In his kick-off speech on Thursday, Al Cardenas, chairman of the American Conservative Union which sponsors CPAC, gave the movement five paragraphs. [see sidebar]
Seven minutes into Sarah Palin’s closing speech on Saturday she was interrupted by a dozen Occupiers yelling "mic check." They were escorted from the ballroom while the audience yelled "USA, USA, USA" — a standard response at Republican rallies to drown out verbal disruptions. Once off the hotel grounds they read the statement they had not been able to read inside.
In between there were three demonstrations outside the conference hotel, zap actions inside, repeated referrals to Occupy by conference speakers, and a couple of panels inspired by five months of occupations all over the country.
Thursday morning, Vinnie Vernuccio of the Competitive Enterprise Institute told a hundred people who had come to hear about "The Return of Big Labor" that "Occupy is targeting this panel because they are afraid of you." He made a reference to what was going on outside, as he attacked unions for spending dues on politics rather than representation. That day, nothing was going on outside. The unions were marching on Friday and OccupyDC was marching on Saturday.
Two hours later Citizens United Productions hosted a "Blogger Briefing" on its upcoming films. The only one promoted in the two-hour "briefing" was Occupy Unmasked, which is still in production.
CUP is the documentary film production and marketing arm of Citizens United, which promotes conservative causes. CU sued the Federal Election Commission after the FEC deemed a 2007 film critical of Hillary Clinton to be an election communication which could not be publicly distributed within 30 days of the 2008 Democratic primaries.
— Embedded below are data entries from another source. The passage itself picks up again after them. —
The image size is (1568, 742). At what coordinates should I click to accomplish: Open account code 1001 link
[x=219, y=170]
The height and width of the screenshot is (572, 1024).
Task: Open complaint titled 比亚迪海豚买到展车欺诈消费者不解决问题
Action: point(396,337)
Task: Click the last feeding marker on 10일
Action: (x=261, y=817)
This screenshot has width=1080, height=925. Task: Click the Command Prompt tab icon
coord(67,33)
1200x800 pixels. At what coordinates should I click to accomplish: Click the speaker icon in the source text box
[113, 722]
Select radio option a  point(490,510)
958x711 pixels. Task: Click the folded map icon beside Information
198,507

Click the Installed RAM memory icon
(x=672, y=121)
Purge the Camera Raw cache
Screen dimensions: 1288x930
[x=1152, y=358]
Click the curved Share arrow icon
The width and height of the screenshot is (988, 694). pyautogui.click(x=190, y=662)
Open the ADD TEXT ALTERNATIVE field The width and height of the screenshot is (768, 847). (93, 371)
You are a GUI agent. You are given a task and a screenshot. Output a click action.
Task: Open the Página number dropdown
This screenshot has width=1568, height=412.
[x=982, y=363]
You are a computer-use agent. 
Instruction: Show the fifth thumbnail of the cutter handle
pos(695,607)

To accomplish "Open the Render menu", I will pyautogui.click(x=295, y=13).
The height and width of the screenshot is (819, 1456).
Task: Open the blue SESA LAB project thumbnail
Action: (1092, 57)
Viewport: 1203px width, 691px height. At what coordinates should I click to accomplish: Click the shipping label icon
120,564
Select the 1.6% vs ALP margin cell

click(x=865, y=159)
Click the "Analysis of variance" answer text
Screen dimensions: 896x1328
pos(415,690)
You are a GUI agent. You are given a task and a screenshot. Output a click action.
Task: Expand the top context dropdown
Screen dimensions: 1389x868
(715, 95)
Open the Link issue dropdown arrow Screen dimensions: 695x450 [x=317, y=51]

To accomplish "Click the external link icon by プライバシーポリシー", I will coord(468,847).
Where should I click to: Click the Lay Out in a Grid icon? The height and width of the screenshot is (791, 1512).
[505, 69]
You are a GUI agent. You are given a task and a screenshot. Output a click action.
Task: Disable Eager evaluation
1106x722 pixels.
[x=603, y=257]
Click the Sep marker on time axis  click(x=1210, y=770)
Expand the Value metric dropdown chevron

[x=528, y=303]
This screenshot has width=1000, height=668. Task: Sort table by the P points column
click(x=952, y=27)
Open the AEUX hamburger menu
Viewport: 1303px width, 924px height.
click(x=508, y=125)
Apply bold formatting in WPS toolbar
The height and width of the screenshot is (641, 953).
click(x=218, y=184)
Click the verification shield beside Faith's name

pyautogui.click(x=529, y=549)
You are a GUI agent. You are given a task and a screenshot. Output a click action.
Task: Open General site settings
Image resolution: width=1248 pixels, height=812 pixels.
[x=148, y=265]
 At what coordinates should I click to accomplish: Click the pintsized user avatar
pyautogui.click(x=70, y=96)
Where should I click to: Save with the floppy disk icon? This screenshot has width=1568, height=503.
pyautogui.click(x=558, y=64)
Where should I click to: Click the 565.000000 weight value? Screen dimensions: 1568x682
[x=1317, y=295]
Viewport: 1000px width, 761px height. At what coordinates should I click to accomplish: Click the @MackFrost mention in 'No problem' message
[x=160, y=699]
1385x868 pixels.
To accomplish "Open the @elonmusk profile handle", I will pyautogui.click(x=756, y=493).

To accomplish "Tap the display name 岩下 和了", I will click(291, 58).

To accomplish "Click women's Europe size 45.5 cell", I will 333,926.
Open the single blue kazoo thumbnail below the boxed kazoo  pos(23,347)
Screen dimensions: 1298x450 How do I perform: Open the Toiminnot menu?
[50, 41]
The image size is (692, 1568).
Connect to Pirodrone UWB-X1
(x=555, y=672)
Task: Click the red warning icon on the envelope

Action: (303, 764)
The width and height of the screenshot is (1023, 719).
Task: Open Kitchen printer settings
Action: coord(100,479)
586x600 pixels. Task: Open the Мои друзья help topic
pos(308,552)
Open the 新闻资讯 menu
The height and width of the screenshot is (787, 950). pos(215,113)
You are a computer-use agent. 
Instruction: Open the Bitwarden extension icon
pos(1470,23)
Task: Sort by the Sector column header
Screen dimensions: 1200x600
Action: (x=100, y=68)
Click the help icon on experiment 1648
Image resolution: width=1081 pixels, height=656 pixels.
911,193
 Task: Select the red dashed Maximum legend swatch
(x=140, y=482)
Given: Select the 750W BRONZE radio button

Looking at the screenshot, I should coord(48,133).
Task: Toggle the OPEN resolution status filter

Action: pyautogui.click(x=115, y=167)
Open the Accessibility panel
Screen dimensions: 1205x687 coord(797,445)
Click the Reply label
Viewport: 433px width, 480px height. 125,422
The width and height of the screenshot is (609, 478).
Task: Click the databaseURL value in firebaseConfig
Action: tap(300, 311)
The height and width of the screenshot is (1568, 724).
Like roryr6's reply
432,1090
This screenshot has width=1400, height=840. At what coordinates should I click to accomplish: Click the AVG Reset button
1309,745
When CU v. FEC was decided by Supreme Court a year ago, five Justices said there could be no limits on election expenditures by corporations and unions as long as they were made independently of candidates’ campaigns. This led to the formation of "superPACs" which have poured millions of dollars into the 2012 election. A different CPAC panel celebrated this decision.
The audience gawked as three men wearing Guy Fawkes masks and black capes marched up the aisle to the front of the room. They weren’t Occupiers but the producer, director, and one narrator of the film. The Guy Fawkes mask is worn in demonstrations by some Occupiers and has become symbolic of the movement.
Between two showings of the movie trailer, panelists described Occupy as "dangerous" and the movie as "scary." "This is a war movie" they said repeatedly. Occupy is portrayed as "Obama’s shock troops," whose job is to promote the idea that "income inequality" is bad.
What they didn’t say but was obvious from the trailer, is that Occupy Unmasked is a campaign film, as was the 2007 Hillary: The Movie. The movie makers juxtapose scenes of violent property destruction next to footage of President Obama and House Minority Leader Nancy Pelosi seeming to make positive statements about Occupiers. The trailer also manages a dig at Michael Moore and the "liberal media."